■ MATERIAL TO PROCESS:
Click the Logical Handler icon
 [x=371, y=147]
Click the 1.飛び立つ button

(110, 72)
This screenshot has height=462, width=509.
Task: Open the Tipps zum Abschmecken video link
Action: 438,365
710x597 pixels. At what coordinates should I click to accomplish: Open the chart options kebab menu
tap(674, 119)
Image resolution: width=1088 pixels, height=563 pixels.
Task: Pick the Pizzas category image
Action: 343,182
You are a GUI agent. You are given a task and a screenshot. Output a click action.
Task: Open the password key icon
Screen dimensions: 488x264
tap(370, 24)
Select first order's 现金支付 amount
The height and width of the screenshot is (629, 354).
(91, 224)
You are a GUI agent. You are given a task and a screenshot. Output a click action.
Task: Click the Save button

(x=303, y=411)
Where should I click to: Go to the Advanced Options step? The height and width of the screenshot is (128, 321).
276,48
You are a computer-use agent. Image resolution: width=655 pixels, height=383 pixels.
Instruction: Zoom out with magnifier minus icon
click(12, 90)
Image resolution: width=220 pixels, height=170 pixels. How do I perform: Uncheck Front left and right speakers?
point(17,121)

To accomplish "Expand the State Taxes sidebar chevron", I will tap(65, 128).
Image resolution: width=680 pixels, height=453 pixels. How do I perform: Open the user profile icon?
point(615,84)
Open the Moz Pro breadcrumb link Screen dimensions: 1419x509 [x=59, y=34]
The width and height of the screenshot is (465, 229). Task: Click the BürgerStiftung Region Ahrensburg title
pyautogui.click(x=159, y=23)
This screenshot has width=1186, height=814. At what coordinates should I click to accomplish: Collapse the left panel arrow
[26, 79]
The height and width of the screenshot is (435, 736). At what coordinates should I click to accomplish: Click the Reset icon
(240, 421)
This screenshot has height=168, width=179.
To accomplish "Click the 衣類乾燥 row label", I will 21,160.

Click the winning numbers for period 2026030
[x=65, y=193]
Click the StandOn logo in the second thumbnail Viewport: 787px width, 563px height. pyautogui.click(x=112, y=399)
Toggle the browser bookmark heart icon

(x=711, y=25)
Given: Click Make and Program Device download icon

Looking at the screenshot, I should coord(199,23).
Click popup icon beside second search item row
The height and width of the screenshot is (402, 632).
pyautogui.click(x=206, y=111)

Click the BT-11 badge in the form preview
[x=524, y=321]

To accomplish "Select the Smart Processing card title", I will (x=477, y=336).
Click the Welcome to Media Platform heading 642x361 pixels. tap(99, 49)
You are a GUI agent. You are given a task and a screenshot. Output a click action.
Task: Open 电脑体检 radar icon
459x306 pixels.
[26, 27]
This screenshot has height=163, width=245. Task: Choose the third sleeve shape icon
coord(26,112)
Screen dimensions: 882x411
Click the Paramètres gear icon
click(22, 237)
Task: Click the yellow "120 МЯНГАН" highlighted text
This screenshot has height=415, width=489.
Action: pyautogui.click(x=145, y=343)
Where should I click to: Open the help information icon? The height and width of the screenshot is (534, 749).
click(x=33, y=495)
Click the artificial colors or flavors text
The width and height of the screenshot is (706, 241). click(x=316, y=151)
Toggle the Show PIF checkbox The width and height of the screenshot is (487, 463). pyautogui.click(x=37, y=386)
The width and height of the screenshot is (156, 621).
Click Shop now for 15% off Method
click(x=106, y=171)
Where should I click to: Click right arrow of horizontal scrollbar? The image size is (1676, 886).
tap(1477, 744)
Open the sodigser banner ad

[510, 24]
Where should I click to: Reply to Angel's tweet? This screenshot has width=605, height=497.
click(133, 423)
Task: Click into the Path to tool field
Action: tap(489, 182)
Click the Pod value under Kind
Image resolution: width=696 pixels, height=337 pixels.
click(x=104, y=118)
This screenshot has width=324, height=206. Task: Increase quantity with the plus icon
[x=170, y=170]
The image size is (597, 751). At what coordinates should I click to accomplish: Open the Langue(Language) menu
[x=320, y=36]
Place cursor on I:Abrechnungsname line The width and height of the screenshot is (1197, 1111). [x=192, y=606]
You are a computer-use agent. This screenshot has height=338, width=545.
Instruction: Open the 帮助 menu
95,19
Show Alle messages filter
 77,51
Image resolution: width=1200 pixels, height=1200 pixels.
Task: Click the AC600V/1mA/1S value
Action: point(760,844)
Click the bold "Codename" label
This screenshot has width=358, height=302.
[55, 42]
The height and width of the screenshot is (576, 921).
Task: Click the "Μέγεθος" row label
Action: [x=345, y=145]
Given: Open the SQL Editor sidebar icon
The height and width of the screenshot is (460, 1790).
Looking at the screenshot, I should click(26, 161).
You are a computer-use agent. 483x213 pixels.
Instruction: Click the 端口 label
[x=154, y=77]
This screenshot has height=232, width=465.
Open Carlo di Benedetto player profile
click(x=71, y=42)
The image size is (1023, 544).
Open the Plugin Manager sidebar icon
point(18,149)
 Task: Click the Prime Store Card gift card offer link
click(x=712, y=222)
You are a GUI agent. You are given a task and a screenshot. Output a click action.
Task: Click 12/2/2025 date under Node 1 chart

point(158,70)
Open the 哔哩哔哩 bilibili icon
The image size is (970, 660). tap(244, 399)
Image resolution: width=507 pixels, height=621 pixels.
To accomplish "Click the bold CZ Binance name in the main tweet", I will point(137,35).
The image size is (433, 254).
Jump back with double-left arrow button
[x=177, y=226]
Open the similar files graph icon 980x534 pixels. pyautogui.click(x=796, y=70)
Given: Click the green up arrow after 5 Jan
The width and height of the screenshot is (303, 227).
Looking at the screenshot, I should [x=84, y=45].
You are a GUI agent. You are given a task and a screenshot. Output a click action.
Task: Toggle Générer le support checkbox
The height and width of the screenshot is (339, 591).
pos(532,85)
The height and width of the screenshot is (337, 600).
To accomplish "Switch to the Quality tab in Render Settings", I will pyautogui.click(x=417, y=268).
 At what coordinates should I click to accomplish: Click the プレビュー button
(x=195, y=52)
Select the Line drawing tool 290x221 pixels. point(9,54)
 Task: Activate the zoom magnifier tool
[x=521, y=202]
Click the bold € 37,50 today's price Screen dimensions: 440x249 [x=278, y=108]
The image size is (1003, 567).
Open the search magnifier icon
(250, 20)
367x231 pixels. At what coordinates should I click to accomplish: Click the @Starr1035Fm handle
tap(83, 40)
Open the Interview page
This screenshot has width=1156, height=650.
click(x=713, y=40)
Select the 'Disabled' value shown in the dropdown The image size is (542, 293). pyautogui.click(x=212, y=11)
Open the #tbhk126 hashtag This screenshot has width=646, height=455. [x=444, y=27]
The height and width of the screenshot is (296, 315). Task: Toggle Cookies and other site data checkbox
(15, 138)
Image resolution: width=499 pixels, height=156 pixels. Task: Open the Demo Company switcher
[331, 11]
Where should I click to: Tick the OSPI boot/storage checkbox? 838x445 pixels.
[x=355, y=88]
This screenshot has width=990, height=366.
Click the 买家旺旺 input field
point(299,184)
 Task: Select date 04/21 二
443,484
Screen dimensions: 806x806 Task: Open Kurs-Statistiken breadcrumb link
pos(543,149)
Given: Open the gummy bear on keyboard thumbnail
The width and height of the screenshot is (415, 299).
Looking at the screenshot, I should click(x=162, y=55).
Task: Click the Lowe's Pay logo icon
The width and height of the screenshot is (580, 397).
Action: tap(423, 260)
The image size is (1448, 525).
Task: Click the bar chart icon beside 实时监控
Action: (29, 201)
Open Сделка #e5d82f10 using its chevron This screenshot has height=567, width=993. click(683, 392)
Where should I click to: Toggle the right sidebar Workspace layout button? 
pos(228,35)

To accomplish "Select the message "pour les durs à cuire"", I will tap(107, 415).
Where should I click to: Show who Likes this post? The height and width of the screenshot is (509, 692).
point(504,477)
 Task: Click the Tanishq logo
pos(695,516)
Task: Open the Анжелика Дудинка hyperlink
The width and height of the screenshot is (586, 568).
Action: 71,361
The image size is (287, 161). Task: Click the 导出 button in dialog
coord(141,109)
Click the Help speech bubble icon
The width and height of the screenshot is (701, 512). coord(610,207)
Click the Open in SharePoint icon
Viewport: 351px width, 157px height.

■ EXERCISE BRIEF:
Find how many lines in the records contain the string "thumbnail", then give the number alone.

■ THE ANSWER:
2